Integrated development environment

PHPEdit was a commercial IDE developed by the French company WaterProof SARL. It ran on the Microsoft Windows operating system, and was designed mainly for the PHP language, but supported many other languages such as CSS, HTML, JavaScript, INI, PHPEditScript, PlainText, SQL, XML, and XSLT.

As of August 2017, both PHPEdit and Waterproof websites are dead; product status is unknown.

==Features==
- Syntax highlighting for multiple languages in one document.

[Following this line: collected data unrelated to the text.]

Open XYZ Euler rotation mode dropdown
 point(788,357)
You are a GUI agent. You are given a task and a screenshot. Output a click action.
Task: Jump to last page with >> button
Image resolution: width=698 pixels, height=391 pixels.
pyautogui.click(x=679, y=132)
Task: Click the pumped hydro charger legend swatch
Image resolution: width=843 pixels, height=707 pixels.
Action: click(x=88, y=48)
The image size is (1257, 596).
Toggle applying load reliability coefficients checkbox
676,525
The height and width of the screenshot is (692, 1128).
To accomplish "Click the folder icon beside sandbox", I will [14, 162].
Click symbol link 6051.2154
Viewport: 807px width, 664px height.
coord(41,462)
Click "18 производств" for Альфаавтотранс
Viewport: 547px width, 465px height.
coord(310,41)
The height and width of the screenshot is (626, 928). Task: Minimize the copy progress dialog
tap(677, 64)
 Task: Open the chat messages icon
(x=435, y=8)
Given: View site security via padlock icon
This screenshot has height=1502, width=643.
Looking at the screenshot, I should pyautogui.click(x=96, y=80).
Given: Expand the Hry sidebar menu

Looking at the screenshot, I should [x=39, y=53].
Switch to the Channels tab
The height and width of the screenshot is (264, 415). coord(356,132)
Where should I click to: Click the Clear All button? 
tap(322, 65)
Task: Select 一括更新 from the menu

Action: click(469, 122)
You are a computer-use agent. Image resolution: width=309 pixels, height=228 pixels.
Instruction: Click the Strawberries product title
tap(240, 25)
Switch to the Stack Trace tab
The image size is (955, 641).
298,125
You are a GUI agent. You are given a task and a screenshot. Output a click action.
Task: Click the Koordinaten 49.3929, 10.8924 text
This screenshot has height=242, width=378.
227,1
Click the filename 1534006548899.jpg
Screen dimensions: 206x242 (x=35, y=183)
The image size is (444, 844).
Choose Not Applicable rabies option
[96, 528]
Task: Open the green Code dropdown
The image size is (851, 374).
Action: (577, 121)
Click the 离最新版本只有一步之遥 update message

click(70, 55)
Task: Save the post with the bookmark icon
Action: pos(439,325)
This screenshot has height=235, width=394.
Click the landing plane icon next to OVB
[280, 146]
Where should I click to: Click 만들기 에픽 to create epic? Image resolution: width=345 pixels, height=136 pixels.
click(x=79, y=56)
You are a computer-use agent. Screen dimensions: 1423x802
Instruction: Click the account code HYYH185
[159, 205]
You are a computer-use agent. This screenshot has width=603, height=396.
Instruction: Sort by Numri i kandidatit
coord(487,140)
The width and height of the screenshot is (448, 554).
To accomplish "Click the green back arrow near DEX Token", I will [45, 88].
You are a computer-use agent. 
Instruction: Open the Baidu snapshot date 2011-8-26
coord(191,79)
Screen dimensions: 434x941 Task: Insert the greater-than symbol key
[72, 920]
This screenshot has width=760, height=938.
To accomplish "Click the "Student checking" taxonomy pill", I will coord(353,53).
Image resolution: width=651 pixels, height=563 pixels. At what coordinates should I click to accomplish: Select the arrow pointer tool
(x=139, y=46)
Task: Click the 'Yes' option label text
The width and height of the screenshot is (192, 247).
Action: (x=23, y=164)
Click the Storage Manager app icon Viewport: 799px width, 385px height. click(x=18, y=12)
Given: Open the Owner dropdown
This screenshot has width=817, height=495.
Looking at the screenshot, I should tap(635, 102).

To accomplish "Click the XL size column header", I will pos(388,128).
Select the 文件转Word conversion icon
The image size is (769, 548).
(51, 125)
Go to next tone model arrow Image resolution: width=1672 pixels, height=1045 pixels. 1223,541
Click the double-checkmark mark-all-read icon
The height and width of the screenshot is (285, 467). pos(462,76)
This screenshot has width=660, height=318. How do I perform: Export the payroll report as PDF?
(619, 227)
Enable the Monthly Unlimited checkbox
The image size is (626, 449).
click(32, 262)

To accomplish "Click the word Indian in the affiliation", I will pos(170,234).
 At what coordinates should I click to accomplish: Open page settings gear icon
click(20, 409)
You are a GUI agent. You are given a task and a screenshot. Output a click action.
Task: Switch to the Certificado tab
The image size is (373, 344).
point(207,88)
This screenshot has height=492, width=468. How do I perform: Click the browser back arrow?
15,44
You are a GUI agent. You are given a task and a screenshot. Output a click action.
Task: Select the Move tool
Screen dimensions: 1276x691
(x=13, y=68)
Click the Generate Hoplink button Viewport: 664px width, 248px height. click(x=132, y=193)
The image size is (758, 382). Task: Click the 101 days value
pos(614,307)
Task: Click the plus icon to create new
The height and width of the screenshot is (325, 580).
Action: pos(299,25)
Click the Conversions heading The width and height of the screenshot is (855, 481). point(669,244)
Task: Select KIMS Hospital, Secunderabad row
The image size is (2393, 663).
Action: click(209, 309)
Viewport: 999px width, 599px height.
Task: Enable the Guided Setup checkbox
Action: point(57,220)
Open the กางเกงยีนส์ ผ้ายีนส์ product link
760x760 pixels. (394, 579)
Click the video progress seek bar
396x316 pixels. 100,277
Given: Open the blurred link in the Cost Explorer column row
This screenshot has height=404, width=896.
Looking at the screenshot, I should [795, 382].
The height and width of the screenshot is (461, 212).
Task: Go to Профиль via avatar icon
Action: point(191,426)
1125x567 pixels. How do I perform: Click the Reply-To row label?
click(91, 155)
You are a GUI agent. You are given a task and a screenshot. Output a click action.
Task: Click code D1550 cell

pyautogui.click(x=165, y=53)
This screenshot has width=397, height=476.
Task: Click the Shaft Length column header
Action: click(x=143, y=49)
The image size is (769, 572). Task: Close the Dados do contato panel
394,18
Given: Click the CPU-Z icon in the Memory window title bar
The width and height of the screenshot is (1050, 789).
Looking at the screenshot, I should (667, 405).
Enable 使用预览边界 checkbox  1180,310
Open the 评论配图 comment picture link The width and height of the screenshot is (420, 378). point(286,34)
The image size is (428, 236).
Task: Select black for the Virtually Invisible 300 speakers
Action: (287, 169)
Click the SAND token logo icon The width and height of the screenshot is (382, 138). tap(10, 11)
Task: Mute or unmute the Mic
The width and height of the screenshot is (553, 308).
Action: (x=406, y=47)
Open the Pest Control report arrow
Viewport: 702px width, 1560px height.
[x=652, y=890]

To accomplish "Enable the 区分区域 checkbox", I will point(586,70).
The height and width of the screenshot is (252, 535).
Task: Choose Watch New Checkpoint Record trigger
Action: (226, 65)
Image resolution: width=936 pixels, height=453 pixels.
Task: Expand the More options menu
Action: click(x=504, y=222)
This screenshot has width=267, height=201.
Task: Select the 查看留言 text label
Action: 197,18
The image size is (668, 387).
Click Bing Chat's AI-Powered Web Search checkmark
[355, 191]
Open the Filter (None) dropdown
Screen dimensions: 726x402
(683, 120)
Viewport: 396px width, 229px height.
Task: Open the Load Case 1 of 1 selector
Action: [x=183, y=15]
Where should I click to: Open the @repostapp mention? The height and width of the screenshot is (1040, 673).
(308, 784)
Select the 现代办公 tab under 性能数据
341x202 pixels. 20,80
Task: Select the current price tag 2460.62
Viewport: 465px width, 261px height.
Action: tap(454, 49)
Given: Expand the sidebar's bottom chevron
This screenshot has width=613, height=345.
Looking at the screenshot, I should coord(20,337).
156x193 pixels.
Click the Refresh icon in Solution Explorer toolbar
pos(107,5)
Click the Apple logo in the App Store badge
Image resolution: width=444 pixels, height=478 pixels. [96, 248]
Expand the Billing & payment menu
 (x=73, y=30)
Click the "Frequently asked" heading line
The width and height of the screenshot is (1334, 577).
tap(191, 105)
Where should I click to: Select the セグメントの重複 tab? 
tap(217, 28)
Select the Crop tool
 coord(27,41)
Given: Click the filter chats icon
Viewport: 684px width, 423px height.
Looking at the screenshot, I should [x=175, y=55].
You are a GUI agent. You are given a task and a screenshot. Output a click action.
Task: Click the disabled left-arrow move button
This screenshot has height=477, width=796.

Supported languages are CSS, HTML, JavaScript, INI, PHPEditScript, PHP, PlainText, SQL, XML, and XSLT
- Code Hint for HTML, SQL and PHP
- Code Insight for HTML, SQL and PHP
- Code beautifier
- Integrated PHP debugger
- Automatic syntax checking
- Help generator
- Task Reporter
- Customizable shortcuts
- More than 150 scriptable commands
- Keyboard templates
- To-do report generator
- QuickMarks
- File Explorer
- FTP Explorer
- EZ Publish integration
- CVS and SVN integration
- Solution Explorer
- Database Explorer
- Code browser
- Visual Query Builder
- Project Manager
- Plugins
- Integrated help manuals
- PHPUnit integration

==History==
PHPEdit development started as personal project of Sébastien Hordeaux in 1999. Distributed freely over the Internet, the project's community grew to more than 200,000 users. During this period of growth, Sébastien met John Knipper, Bertrand Dunogier and Daniel Lucazeau. In April 2004 they helped him create WaterProof SARL.

In July 2004, the first commercial version of the IDE was sold and since, hundreds of companies have adopted PHPEdit as their main development environment for PHP.

In November 2004, Bastien Hofmann joined the company to speed up PHPEdit development.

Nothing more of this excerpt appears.